## READING TEXT
· · ·

Business giants making ‘promising’ progress in tackling plastic waste

Over the last 12 months, some of the world's biggest businesses have made "promising" progress in efforts to eliminate single-use plastics and transition to a circular economy, according to a new report which revealed that pledges to increase recycled plastic in packaging have grown five-fold.

Business giants making ‘promising’ progress in tackling plastic waste

The report found that 60% of business’ plastic packaging is now reusable

The Ellen MacArthur Foundation has today (24 October) issued a progress report one year after the launch of the New Plastics Economy Global Commitment. Through the commitment, more than 400 organisations have committed to eliminating unnecessary plastic packaging and ensuring that all plastic packaging is 100% reusable, recyclable, or compostable.

The new report details the transparency provided by almost 200 businesses and governments on how they are creating a circular economy for plastics.

According to the report, common single-use plastic items such as straws, carrier bags and black carbon plastics are being eliminated by 70% of relevant business signatories and 80% are eliminating PVC from packaging.

Analysis carried out for the report found that 60% of business’ plastic packaging is now reusable, recyclable or compostable today.

The Ellen MacArthur Foundation’s New Plastics Economy lead Sander Defruyt said: “Around the world people are calling for businesses and governments to take action to stop plastic pollution. Leading businesses and governments stepped forward by signing the Global Commitment and we can now see promising early progress.

· · ·

## ACTIVITIES
1 - List the common single-use plastic items that the plastic waste article says are being eliminated by 70% of relevant business signatories.
2 - In the plastic waste article, rewrite the part that opens with the words "Over the last" and closes with "have grown five-fold.", putting "closed-loop economy" in place of "circular economy".

· · ·

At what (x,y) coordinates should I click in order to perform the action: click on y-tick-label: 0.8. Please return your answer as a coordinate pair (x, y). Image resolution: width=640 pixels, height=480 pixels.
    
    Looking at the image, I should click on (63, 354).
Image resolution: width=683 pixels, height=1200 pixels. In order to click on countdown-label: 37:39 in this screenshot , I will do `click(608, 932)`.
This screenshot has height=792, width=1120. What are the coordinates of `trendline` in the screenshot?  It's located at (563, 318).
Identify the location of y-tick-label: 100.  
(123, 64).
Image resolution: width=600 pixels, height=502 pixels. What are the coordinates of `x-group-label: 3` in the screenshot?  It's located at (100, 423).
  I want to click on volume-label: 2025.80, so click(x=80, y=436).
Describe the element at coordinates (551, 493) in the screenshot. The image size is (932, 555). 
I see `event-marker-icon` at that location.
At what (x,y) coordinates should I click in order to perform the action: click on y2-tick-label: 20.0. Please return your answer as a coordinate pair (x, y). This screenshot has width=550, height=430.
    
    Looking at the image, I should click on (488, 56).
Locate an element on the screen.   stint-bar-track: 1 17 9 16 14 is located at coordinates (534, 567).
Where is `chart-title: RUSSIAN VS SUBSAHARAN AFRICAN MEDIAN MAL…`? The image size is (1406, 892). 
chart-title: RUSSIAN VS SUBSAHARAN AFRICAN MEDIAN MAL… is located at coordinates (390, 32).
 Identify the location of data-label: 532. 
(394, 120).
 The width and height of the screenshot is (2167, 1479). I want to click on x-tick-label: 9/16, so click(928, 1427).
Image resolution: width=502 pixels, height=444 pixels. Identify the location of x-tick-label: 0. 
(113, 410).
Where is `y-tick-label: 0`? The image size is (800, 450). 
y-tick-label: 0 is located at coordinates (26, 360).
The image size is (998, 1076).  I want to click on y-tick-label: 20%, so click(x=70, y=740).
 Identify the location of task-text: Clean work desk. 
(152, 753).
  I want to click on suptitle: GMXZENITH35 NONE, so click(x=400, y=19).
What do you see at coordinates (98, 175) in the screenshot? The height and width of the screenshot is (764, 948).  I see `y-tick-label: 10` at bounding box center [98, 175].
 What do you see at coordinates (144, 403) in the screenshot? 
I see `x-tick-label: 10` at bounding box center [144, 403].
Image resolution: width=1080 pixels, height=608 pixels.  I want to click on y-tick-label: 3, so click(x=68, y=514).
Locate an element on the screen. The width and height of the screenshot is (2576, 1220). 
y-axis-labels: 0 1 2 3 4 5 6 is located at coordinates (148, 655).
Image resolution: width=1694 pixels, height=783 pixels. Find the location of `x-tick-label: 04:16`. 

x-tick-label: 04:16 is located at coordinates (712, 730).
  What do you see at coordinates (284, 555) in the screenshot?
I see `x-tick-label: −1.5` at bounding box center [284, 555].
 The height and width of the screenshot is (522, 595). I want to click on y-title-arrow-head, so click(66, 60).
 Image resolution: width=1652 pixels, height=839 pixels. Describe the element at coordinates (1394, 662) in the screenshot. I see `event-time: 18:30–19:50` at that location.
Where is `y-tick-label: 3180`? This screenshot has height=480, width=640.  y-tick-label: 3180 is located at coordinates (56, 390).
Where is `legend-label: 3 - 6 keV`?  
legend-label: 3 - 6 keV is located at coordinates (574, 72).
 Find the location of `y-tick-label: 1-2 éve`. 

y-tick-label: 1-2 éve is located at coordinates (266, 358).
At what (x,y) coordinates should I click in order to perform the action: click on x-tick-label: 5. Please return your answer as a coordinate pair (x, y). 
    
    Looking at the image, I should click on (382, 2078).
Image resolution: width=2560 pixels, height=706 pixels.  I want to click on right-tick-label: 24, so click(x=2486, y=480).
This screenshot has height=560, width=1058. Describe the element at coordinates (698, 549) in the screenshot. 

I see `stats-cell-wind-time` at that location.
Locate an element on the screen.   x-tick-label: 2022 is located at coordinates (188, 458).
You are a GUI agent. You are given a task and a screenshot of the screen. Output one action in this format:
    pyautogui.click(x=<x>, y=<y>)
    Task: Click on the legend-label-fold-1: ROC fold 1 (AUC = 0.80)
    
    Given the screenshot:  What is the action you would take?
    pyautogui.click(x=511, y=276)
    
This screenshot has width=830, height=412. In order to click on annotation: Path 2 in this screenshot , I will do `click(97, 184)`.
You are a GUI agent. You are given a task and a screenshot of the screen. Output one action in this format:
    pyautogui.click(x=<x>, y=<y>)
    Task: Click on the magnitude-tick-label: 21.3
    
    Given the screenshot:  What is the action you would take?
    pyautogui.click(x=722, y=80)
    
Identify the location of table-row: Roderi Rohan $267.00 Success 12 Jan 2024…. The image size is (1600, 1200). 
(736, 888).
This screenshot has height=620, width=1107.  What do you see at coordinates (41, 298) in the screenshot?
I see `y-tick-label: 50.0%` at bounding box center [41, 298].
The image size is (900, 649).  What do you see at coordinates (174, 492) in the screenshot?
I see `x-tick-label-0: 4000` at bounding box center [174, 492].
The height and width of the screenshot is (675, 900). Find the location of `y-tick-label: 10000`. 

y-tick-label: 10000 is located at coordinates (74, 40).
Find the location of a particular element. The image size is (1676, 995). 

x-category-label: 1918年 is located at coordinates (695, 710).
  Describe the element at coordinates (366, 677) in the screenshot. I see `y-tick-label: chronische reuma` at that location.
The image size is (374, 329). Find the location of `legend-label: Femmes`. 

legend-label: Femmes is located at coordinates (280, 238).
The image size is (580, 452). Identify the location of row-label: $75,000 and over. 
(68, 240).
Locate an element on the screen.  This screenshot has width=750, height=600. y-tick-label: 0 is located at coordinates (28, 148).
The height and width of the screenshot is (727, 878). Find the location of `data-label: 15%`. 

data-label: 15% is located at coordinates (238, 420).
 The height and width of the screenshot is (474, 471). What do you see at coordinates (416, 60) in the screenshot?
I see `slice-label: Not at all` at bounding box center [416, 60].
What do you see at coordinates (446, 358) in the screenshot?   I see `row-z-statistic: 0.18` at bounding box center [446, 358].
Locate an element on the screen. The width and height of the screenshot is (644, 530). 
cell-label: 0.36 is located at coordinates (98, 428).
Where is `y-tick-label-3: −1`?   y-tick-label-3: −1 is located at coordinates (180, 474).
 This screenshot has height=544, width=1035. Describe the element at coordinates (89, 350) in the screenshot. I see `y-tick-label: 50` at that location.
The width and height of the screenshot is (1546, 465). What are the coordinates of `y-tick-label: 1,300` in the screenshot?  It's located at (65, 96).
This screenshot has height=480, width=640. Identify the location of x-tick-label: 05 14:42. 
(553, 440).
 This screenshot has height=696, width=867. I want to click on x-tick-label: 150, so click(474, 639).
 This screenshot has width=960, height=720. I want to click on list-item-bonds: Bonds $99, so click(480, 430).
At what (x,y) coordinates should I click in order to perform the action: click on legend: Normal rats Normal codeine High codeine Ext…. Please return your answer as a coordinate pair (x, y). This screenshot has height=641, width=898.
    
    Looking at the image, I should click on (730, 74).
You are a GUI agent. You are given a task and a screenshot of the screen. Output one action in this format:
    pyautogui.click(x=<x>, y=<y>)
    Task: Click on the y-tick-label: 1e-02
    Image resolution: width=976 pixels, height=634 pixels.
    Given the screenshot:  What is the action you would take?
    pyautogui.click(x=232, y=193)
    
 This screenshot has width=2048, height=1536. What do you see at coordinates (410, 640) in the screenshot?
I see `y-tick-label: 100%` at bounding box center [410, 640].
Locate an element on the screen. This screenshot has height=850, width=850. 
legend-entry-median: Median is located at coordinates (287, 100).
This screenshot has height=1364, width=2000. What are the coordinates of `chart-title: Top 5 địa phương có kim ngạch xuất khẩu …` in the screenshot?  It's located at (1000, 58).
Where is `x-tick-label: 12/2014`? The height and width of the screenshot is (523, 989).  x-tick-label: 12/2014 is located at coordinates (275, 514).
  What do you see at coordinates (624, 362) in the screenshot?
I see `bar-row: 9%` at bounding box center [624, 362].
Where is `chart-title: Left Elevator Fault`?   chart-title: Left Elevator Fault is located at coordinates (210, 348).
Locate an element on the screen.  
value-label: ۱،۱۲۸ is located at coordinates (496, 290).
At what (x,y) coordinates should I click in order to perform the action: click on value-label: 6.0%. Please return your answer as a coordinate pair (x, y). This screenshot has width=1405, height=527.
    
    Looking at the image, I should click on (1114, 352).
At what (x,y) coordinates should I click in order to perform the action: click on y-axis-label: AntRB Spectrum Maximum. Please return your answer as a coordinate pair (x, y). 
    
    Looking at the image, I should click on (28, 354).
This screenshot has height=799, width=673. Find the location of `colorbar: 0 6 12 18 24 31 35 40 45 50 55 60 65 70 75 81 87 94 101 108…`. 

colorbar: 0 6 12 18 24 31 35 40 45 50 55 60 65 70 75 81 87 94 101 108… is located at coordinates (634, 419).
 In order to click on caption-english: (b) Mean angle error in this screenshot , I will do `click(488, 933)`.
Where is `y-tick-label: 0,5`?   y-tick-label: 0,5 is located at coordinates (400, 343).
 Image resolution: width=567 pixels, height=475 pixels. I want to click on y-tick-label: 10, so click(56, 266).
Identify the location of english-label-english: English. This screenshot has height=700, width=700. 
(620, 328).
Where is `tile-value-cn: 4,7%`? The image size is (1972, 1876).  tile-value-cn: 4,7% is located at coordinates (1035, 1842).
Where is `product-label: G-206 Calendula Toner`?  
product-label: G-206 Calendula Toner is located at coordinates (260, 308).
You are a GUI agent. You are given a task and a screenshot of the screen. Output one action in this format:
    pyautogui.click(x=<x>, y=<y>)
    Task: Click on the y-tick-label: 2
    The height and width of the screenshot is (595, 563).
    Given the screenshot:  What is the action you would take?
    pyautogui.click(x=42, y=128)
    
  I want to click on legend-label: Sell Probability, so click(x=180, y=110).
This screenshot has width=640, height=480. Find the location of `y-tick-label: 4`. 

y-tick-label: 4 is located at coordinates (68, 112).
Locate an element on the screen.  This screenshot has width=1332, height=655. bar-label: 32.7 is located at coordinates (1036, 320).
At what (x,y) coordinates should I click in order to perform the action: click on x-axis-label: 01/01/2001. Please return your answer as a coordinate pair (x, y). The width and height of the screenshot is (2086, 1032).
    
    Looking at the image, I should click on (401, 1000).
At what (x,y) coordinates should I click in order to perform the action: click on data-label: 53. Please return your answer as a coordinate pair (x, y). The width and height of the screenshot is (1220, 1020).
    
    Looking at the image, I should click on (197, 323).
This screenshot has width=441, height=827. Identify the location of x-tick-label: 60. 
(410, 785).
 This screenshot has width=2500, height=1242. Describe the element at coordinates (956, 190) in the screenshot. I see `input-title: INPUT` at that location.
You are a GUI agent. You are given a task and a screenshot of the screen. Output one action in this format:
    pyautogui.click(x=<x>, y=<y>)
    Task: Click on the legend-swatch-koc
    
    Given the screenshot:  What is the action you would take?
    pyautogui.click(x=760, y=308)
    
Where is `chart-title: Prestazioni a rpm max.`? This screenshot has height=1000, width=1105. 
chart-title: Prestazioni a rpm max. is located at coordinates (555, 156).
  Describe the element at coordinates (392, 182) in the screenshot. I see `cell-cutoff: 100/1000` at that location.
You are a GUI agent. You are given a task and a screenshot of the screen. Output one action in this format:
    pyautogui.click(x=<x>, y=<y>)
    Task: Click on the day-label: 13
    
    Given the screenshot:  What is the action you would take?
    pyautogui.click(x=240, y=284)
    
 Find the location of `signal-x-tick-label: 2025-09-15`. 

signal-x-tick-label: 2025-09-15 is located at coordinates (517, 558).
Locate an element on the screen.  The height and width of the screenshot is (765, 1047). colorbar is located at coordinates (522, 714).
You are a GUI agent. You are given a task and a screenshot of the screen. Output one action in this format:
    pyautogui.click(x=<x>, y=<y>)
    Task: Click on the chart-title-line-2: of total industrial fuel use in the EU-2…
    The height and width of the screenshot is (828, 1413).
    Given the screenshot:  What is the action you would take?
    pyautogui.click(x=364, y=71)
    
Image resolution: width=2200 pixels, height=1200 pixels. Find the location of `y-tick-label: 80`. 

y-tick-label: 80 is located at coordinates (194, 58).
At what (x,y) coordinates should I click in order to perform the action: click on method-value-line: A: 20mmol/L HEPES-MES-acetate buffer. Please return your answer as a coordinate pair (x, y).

· · ·

## SOLVED PROBLEMS
1 - straws, carrier bags, black carbon plastics

2 -
Over the last 12 months, some of the world's biggest businesses have made "promising" progress in efforts to eliminate single-use plastics and transition to a closed-loop economy, according to a new report which revealed that pledges to increase recycled plastic in packaging have grown five-fold.